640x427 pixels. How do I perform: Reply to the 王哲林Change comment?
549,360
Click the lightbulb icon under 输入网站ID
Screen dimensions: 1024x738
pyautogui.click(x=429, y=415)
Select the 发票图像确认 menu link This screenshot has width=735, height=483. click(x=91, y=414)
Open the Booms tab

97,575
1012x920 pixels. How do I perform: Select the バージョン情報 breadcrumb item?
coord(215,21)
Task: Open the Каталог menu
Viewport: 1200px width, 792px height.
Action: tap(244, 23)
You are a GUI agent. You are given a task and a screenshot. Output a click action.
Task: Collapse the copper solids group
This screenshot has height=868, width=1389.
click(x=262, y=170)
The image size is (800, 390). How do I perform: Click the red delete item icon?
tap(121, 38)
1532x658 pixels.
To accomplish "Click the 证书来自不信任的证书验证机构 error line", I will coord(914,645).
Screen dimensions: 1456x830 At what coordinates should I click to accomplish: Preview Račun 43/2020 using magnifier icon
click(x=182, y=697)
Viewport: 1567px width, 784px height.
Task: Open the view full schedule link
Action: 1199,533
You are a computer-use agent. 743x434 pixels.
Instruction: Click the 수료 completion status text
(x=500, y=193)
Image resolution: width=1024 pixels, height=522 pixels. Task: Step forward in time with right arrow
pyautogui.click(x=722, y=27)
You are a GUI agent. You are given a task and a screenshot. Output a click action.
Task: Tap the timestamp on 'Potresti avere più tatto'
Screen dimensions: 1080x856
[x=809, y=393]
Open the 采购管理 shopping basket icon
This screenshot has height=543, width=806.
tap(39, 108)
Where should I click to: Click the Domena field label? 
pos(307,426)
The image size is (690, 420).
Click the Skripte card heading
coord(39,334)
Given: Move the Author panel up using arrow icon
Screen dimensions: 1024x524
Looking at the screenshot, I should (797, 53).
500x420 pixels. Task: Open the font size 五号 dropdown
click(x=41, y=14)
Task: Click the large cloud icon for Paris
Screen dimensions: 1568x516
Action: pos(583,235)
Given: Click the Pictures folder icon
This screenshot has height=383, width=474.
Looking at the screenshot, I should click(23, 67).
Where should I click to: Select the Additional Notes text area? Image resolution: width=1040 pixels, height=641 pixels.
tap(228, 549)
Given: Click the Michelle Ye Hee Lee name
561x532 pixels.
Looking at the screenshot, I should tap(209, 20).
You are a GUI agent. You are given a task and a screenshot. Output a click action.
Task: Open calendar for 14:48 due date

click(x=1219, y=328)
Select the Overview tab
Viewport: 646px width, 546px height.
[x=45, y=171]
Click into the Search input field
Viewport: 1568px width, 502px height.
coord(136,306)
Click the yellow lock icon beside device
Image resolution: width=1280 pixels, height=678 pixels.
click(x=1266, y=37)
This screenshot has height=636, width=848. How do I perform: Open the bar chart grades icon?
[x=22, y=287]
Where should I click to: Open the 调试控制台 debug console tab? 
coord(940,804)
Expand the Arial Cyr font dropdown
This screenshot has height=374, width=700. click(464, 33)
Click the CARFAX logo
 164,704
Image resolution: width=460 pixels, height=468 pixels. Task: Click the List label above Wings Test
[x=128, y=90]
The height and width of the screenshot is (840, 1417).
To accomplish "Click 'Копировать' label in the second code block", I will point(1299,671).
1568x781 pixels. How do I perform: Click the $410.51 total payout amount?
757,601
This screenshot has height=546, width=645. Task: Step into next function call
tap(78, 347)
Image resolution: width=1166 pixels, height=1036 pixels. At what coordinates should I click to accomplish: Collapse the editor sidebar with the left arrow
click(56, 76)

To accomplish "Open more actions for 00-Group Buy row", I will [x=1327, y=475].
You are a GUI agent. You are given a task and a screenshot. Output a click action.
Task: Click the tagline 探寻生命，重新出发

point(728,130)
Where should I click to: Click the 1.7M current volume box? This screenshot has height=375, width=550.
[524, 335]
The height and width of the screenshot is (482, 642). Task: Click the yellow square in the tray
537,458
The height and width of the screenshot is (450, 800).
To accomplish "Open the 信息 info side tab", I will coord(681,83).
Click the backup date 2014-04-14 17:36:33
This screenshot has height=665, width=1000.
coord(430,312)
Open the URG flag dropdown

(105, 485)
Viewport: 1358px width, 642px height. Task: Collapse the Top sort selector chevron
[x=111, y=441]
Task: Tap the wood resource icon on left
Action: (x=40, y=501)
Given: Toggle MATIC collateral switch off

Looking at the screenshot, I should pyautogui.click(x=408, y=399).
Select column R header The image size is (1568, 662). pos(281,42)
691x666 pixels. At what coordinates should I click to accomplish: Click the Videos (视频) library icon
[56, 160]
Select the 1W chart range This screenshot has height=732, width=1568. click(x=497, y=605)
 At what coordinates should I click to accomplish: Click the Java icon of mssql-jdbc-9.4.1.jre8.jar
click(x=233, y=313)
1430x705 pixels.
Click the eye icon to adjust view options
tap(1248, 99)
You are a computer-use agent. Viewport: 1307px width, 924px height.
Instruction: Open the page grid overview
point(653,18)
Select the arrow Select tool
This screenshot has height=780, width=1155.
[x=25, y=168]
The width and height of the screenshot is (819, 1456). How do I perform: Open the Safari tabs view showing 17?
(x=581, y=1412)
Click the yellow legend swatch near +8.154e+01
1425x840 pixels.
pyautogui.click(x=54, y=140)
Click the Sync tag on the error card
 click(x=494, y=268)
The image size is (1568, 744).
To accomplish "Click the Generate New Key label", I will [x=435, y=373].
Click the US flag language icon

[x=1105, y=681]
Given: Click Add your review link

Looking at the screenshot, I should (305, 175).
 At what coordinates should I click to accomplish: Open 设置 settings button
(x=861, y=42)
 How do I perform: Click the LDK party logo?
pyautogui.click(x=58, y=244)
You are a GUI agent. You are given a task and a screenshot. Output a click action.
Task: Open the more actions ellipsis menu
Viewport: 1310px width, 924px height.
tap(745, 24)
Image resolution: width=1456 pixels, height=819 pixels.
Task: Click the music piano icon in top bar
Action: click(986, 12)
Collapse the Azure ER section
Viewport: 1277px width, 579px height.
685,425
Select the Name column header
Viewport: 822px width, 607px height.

## DO THIS:
Reproduce every record above verbatim, line for line, with no changes.

## RESULT OF THE EXERCISE:
640x427 pixels. How do I perform: Reply to the 王哲林Change comment?
549,360
Click the lightbulb icon under 输入网站ID
Screen dimensions: 1024x738
pyautogui.click(x=429, y=415)
Select the 发票图像确认 menu link This screenshot has width=735, height=483. click(x=91, y=414)
Open the Booms tab

97,575
1012x920 pixels. How do I perform: Select the バージョン情報 breadcrumb item?
coord(215,21)
Task: Open the Каталог menu
Viewport: 1200px width, 792px height.
Action: tap(244, 23)
You are a GUI agent. You are given a task and a screenshot. Output a click action.
Task: Collapse the copper solids group
This screenshot has height=868, width=1389.
click(x=262, y=170)
The image size is (800, 390). How do I perform: Click the red delete item icon?
tap(121, 38)
1532x658 pixels.
To accomplish "Click the 证书来自不信任的证书验证机构 error line", I will coord(914,645).
Screen dimensions: 1456x830 At what coordinates should I click to accomplish: Preview Račun 43/2020 using magnifier icon
click(x=182, y=697)
Viewport: 1567px width, 784px height.
Task: Open the view full schedule link
Action: 1199,533
You are a computer-use agent. 743x434 pixels.
Instruction: Click the 수료 completion status text
(x=500, y=193)
Image resolution: width=1024 pixels, height=522 pixels. Task: Step forward in time with right arrow
pyautogui.click(x=722, y=27)
You are a GUI agent. You are given a task and a screenshot. Output a click action.
Task: Tap the timestamp on 'Potresti avere più tatto'
Screen dimensions: 1080x856
[x=809, y=393]
Open the 采购管理 shopping basket icon
This screenshot has height=543, width=806.
tap(39, 108)
Where should I click to: Click the Domena field label? 
pos(307,426)
The image size is (690, 420).
Click the Skripte card heading
coord(39,334)
Given: Move the Author panel up using arrow icon
Screen dimensions: 1024x524
Looking at the screenshot, I should (797, 53).
500x420 pixels. Task: Open the font size 五号 dropdown
click(x=41, y=14)
Task: Click the large cloud icon for Paris
Screen dimensions: 1568x516
Action: pos(583,235)
Given: Click the Pictures folder icon
This screenshot has height=383, width=474.
Looking at the screenshot, I should click(23, 67).
Where should I click to: Select the Additional Notes text area? Image resolution: width=1040 pixels, height=641 pixels.
tap(228, 549)
Given: Click the Michelle Ye Hee Lee name
561x532 pixels.
Looking at the screenshot, I should tap(209, 20).
You are a GUI agent. You are given a task and a screenshot. Output a click action.
Task: Open calendar for 14:48 due date

click(x=1219, y=328)
Select the Overview tab
Viewport: 646px width, 546px height.
[x=45, y=171]
Click into the Search input field
Viewport: 1568px width, 502px height.
coord(136,306)
Click the yellow lock icon beside device
Image resolution: width=1280 pixels, height=678 pixels.
click(x=1266, y=37)
This screenshot has height=636, width=848. How do I perform: Open the bar chart grades icon?
[x=22, y=287]
Where should I click to: Open the 调试控制台 debug console tab? 
coord(940,804)
Expand the Arial Cyr font dropdown
This screenshot has height=374, width=700. click(464, 33)
Click the CARFAX logo
 164,704
Image resolution: width=460 pixels, height=468 pixels. Task: Click the List label above Wings Test
[x=128, y=90]
The height and width of the screenshot is (840, 1417).
To accomplish "Click 'Копировать' label in the second code block", I will point(1299,671).
1568x781 pixels. How do I perform: Click the $410.51 total payout amount?
757,601
This screenshot has height=546, width=645. Task: Step into next function call
tap(78, 347)
Image resolution: width=1166 pixels, height=1036 pixels. At what coordinates should I click to accomplish: Collapse the editor sidebar with the left arrow
click(56, 76)

To accomplish "Open more actions for 00-Group Buy row", I will [x=1327, y=475].
You are a GUI agent. You are given a task and a screenshot. Output a click action.
Task: Click the tagline 探寻生命，重新出发

point(728,130)
Where should I click to: Click the 1.7M current volume box? This screenshot has height=375, width=550.
[524, 335]
The height and width of the screenshot is (482, 642). Task: Click the yellow square in the tray
537,458
The height and width of the screenshot is (450, 800).
To accomplish "Open the 信息 info side tab", I will coord(681,83).
Click the backup date 2014-04-14 17:36:33
This screenshot has height=665, width=1000.
coord(430,312)
Open the URG flag dropdown

(105, 485)
Viewport: 1358px width, 642px height. Task: Collapse the Top sort selector chevron
[x=111, y=441]
Task: Tap the wood resource icon on left
Action: (x=40, y=501)
Given: Toggle MATIC collateral switch off

Looking at the screenshot, I should pyautogui.click(x=408, y=399).
Select column R header The image size is (1568, 662). pos(281,42)
691x666 pixels. At what coordinates should I click to accomplish: Click the Videos (视频) library icon
[56, 160]
Select the 1W chart range This screenshot has height=732, width=1568. click(x=497, y=605)
 At what coordinates should I click to accomplish: Click the Java icon of mssql-jdbc-9.4.1.jre8.jar
click(x=233, y=313)
1430x705 pixels.
Click the eye icon to adjust view options
tap(1248, 99)
You are a computer-use agent. Viewport: 1307px width, 924px height.
Instruction: Open the page grid overview
point(653,18)
Select the arrow Select tool
This screenshot has height=780, width=1155.
[x=25, y=168]
The width and height of the screenshot is (819, 1456). How do I perform: Open the Safari tabs view showing 17?
(x=581, y=1412)
Click the yellow legend swatch near +8.154e+01
1425x840 pixels.
pyautogui.click(x=54, y=140)
Click the Sync tag on the error card
 click(x=494, y=268)
The image size is (1568, 744).
To accomplish "Click the Generate New Key label", I will [x=435, y=373].
Click the US flag language icon

[x=1105, y=681]
Given: Click Add your review link

Looking at the screenshot, I should (305, 175).
 At what coordinates should I click to accomplish: Open 设置 settings button
(x=861, y=42)
 How do I perform: Click the LDK party logo?
pyautogui.click(x=58, y=244)
You are a GUI agent. You are given a task and a screenshot. Output a click action.
Task: Open the more actions ellipsis menu
Viewport: 1310px width, 924px height.
tap(745, 24)
Image resolution: width=1456 pixels, height=819 pixels.
Task: Click the music piano icon in top bar
Action: click(986, 12)
Collapse the Azure ER section
Viewport: 1277px width, 579px height.
685,425
Select the Name column header
Viewport: 822px width, 607px height.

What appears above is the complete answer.